LOUISVILLE, Ky. (BP)–Republican George W. Bush said people who run for public office should be willing to admit their need for spiritual redemption, while acknowledging that his personal faith in Jesus Christ will help him handle the responsibilities of the presidency.

Bush made his remarks during an Aug. 31 interview with Baptist Press, the national, daily news service of the Southern Baptist Convention. Bush was interviewed by Will Hall, the SBC Executive Committee’s vice president for convention news, following a rally at Butler Traditional High School in Louisville, Ky.

Bush reflected on issues involving faith and family and openly discussed both his salvation experience and his daily walk with Christ.

Bush’s spiritual openness is welcome news to the country’s born-again electorate. A George Barna poll, released Sept. 11, shows that among likely born-again voters, Bush leads Vice President Al Gore by a 2-to-1 margin. Among born-again Christians who are likely to vote in November, Bush leads Gore, 71 percent to 28 percent, a 5-to-2 margin.

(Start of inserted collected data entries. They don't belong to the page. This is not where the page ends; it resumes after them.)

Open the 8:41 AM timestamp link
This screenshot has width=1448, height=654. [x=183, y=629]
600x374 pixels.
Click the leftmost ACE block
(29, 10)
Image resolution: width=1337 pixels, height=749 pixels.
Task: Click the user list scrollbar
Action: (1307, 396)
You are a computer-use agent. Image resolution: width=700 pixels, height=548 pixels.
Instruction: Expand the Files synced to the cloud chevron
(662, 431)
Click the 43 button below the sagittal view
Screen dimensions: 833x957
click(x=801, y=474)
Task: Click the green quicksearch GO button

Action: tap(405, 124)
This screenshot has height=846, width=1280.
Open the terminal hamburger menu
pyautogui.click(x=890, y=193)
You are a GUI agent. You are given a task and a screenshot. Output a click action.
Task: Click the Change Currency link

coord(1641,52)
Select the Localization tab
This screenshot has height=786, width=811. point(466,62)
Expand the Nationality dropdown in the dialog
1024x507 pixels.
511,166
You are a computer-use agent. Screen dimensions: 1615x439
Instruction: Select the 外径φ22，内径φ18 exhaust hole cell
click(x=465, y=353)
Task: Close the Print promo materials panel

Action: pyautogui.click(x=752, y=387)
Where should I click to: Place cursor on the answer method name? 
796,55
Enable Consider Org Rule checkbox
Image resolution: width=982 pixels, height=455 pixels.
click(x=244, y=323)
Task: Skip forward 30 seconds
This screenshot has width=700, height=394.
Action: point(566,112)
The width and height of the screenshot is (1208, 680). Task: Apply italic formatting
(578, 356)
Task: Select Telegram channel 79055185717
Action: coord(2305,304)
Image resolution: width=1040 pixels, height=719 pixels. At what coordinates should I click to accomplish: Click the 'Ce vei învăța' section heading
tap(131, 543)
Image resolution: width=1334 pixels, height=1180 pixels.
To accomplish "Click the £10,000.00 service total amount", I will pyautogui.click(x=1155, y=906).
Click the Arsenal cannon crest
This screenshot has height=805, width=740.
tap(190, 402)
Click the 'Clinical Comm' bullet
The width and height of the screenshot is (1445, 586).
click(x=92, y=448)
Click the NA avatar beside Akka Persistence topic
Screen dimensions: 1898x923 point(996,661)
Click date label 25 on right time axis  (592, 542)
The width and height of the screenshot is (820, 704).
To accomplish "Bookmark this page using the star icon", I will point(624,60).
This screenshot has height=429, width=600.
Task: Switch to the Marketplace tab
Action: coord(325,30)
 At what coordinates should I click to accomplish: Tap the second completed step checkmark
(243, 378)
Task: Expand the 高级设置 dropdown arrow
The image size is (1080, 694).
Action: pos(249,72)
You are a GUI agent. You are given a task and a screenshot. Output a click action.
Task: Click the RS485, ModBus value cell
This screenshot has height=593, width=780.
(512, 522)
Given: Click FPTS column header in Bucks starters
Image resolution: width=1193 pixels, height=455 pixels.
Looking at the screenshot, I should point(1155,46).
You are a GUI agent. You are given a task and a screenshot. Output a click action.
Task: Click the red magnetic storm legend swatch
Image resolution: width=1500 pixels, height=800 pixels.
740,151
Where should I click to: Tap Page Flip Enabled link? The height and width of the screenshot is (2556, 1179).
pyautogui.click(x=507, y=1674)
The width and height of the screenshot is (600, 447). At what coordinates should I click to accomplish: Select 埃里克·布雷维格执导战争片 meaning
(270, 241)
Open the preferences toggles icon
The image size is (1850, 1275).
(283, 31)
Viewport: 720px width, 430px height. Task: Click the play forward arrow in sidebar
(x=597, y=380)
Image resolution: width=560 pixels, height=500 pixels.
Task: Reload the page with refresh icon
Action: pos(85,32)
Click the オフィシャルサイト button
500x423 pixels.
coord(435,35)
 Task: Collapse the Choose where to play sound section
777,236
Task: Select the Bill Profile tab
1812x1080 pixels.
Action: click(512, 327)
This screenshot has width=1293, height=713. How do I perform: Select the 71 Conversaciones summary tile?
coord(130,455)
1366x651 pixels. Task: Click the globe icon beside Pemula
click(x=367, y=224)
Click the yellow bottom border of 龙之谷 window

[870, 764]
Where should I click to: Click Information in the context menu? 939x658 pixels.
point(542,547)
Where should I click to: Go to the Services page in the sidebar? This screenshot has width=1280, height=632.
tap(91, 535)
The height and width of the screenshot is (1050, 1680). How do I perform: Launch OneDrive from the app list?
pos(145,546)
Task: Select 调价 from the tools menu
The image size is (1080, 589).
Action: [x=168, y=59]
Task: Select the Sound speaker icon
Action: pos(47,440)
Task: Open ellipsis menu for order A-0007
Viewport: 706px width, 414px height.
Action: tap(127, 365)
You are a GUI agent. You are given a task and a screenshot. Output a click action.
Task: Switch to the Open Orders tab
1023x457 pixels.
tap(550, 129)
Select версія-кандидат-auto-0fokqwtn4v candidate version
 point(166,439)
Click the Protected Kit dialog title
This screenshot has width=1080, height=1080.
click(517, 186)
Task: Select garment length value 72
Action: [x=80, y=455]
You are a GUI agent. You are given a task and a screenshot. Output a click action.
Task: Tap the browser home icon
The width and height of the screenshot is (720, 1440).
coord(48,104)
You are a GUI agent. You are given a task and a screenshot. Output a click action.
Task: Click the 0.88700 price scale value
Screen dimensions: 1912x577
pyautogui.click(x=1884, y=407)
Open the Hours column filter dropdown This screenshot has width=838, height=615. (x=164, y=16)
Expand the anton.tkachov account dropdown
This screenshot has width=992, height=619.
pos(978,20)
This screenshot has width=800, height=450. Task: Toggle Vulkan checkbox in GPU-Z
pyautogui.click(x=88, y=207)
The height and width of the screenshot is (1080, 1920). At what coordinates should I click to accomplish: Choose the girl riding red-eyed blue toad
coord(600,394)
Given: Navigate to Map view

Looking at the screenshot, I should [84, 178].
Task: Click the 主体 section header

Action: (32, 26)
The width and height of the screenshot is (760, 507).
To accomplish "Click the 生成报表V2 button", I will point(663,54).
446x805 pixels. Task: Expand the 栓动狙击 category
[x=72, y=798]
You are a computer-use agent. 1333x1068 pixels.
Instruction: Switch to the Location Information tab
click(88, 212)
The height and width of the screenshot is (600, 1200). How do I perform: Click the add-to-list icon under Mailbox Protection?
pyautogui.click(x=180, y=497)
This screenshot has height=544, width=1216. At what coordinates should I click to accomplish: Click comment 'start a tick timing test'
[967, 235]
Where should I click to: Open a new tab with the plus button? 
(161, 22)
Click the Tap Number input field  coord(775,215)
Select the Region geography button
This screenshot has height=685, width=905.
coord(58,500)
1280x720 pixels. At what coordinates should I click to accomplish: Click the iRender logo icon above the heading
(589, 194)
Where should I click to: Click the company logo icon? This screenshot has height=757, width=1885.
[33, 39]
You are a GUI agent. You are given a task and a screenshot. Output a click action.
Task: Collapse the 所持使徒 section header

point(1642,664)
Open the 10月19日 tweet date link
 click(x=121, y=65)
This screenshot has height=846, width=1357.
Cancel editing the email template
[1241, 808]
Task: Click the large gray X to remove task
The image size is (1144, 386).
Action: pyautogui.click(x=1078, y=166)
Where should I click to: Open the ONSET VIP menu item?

Evangelical Christians are even more likely to vote for Bush, according to the poll, with a 6-to-1 margin.

Following, is a transcript of Bush’s comments:

BP: What is your sense about the attitudes of Americans towards matters of faith and public policy?

BUSH: I think Americans are skeptical of government . . . because they have become disillusioned. They have seen a man say one thing and do another. There’s a certain skepticism about government. However, there’s a certain faith in our government as well.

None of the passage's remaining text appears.